This repository contains code and configuration for a pyspark data pipeline using AWS cloud infrastructure
Repo structure:
main.py: entrypoint of the spark application
mbdw: package containing application logic
|-- model: contains all aspects of the data model
|-- data_quality: contains functionality to assess data quality (no implemented)
|-- storage_interface.py: an interface for loading data and writing data to / from storage
Andreas Kreitschmann, e-mail: a.kreitschmann@gmail.com
For an architecture overview and details on the data model, refer to the docs folder.
This project is a python project and can thus be built with standard python tooling. The tested approaches include:
python -m build
Since this application was built to be run on AWS infrastructure, the aws-emr-cli Python library offers a convenient alternative for packaging the application:
emr package --entry-point main.py
Further information on how the second option works in detail, visit this page
Tests are implemented using the pytest library. As usual, they reside in the tests folder.
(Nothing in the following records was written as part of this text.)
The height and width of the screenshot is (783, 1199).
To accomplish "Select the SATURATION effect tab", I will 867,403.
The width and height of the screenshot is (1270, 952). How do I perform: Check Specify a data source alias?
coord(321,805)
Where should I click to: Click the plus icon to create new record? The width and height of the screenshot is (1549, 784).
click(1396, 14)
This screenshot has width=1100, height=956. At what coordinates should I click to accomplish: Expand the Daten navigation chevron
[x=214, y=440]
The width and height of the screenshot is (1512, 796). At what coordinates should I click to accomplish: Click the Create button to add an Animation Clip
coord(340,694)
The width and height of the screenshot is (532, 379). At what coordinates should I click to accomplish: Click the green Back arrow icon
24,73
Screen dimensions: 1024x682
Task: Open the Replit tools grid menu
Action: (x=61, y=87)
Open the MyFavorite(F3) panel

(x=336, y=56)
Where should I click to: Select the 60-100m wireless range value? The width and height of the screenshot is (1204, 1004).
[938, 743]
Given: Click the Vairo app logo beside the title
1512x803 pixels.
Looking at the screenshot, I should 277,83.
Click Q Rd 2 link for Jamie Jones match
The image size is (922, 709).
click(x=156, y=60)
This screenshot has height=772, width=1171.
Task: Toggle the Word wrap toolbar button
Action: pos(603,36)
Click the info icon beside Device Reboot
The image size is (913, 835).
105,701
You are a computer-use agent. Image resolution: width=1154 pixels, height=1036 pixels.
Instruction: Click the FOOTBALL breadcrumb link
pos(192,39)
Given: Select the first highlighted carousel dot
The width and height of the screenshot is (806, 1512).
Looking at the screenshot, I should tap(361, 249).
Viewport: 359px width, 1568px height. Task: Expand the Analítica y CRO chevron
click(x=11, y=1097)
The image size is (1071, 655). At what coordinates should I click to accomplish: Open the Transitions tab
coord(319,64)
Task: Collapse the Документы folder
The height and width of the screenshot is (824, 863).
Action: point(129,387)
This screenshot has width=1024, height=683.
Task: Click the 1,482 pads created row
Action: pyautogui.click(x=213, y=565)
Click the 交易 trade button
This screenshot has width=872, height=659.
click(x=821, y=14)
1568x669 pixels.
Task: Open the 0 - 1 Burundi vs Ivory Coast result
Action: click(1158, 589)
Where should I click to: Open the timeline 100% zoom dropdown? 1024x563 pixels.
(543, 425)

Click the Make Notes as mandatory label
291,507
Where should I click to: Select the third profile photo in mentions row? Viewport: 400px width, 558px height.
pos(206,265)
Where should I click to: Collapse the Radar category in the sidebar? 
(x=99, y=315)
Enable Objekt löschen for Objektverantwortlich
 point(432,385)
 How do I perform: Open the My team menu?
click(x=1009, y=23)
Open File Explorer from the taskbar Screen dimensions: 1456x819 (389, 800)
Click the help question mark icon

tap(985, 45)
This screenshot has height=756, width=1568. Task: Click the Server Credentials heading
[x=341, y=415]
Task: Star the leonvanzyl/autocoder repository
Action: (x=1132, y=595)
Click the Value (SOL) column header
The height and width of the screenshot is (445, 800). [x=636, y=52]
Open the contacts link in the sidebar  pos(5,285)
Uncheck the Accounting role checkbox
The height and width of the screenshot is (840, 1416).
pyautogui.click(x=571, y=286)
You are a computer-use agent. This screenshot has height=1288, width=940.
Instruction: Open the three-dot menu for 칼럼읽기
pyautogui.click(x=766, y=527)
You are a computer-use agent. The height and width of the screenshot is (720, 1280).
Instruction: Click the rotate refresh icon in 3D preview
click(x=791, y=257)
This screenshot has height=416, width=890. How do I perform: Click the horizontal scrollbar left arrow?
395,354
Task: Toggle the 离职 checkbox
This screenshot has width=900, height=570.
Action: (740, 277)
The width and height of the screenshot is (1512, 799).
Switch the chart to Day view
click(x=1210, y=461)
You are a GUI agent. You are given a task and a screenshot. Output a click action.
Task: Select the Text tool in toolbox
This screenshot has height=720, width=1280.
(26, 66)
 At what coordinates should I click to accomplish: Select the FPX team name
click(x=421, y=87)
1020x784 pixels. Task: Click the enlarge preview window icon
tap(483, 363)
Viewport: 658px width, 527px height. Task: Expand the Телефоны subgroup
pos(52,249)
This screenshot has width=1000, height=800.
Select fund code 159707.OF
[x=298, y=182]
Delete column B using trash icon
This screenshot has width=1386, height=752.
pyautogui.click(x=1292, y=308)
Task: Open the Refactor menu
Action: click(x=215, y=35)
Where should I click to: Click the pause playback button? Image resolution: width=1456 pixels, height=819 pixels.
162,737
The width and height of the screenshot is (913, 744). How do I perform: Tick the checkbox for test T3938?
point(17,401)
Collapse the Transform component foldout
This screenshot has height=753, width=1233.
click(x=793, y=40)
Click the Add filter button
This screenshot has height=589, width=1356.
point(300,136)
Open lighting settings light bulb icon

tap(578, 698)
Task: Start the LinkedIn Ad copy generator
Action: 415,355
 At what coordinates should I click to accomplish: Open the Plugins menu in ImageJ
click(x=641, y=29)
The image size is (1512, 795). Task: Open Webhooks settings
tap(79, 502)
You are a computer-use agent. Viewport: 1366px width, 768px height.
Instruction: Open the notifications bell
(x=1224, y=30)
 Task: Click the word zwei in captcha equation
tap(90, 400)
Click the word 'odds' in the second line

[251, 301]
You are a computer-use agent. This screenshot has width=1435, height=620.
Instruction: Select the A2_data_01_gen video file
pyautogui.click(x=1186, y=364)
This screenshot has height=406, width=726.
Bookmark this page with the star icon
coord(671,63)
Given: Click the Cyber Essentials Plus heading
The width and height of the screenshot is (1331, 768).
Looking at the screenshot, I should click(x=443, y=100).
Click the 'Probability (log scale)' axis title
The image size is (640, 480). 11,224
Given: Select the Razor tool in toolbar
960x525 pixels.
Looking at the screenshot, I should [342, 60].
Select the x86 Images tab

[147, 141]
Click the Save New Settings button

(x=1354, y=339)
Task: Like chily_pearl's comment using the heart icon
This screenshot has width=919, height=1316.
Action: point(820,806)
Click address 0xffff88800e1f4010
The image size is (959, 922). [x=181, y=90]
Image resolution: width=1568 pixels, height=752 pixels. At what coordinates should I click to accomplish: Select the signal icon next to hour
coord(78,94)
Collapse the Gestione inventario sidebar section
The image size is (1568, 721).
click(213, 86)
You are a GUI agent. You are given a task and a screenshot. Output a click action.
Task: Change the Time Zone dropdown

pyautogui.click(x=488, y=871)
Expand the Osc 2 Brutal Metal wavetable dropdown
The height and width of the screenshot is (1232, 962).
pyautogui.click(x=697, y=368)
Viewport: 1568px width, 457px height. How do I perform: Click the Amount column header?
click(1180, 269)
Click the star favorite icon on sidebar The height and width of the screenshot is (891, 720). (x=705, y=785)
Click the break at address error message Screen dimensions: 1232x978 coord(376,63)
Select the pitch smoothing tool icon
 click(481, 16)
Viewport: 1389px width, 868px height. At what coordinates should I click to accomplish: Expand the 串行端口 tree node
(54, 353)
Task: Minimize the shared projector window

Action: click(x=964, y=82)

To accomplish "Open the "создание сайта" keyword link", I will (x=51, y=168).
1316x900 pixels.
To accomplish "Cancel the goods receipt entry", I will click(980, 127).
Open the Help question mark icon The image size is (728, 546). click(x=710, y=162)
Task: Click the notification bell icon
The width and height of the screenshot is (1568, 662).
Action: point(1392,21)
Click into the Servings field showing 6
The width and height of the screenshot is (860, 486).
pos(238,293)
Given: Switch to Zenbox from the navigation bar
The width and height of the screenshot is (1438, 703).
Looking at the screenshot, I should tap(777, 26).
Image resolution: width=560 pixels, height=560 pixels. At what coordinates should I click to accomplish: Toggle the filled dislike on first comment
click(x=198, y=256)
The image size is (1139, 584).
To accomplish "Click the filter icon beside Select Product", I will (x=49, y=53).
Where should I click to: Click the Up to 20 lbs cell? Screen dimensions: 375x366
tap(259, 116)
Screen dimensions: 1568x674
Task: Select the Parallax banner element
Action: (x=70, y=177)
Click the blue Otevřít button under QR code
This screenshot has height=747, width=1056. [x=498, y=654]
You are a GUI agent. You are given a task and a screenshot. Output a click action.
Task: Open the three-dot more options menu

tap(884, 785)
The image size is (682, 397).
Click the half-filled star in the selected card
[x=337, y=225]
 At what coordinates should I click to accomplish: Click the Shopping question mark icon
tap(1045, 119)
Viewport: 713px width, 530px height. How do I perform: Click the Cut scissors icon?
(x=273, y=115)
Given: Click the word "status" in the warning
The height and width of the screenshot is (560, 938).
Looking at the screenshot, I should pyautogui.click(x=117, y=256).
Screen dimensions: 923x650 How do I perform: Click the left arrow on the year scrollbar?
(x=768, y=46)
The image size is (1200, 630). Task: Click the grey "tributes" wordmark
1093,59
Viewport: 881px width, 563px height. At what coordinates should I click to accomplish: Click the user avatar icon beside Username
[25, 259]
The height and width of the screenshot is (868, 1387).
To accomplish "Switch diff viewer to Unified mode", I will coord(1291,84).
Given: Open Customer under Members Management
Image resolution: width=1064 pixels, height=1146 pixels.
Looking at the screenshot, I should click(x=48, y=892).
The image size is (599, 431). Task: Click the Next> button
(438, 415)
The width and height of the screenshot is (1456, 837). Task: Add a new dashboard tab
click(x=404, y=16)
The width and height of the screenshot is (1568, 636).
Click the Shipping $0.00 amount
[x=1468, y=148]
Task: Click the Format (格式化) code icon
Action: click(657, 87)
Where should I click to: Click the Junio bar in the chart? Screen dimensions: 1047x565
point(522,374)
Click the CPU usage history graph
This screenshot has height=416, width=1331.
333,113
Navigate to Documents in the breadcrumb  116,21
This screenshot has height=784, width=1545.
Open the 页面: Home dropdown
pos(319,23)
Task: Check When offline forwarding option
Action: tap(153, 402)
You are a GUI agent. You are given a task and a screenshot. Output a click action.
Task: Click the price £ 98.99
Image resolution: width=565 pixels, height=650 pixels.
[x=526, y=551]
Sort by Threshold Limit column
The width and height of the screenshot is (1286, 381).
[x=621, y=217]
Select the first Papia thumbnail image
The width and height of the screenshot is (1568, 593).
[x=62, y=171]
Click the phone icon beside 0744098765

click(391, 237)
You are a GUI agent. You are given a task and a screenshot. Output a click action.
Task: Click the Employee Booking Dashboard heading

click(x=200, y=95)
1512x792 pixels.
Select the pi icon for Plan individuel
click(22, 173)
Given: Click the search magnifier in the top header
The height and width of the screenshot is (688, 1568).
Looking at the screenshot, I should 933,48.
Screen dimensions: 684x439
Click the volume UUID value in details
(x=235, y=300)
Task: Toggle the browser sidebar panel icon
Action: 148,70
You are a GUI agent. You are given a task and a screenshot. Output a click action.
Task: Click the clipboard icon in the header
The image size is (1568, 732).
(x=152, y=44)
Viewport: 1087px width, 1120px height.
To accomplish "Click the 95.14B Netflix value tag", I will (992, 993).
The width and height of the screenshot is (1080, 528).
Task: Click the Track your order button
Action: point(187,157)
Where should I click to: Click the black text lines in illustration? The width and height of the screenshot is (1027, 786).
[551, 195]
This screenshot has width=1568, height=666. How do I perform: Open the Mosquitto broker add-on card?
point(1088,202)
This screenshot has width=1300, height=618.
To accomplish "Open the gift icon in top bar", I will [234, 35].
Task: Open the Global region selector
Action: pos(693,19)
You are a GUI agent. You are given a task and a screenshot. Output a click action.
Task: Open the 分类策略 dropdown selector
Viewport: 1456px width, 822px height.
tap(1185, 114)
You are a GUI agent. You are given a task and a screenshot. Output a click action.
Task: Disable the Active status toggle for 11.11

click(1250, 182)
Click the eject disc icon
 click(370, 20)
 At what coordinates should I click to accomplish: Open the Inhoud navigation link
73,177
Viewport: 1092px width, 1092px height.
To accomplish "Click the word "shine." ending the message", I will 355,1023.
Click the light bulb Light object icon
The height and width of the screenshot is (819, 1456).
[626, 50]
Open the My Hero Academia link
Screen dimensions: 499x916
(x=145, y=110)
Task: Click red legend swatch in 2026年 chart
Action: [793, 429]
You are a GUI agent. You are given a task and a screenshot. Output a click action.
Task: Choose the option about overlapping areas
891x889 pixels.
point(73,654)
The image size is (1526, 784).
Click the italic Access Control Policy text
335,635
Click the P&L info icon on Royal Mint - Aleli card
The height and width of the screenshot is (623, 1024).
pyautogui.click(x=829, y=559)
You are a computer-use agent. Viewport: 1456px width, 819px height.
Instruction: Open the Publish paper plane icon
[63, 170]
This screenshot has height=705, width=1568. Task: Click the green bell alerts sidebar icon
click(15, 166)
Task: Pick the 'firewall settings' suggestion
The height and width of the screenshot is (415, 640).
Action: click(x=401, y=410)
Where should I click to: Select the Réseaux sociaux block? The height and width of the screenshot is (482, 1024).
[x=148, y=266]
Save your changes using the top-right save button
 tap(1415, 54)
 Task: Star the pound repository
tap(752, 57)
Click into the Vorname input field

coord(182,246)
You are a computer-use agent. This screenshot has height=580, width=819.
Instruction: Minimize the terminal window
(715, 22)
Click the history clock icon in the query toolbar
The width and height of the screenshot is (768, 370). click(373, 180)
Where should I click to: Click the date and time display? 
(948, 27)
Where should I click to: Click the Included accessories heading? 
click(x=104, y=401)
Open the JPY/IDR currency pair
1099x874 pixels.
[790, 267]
Execute all tests by running pytest -vvv in the projects root directory.
This repo comes with a pre-configured Github actions workflow that executes all tests automatically.
For details see the .github/workflows folder.
This project loads, transforms and writes data using Apache Spark. It can be run locally in standalone mode (during development). To run the application for production loads, it should be run on a Spark cluster instead.
In order to run Spark workloads on AWS (tested with different flavours of the AWS EMR service), artefacts need to be first deployed to a S3 bucket from which the Spark cluster can read. This can be either achieved manually or using the aws-emr-cli tool mentioned above. In this repo's CI/CD workflow, a deploy step is included.
You can simply edit the file .github/workflows/python-app.yml to adjust the target S3_BUCKET. See steps starting with Deploy package...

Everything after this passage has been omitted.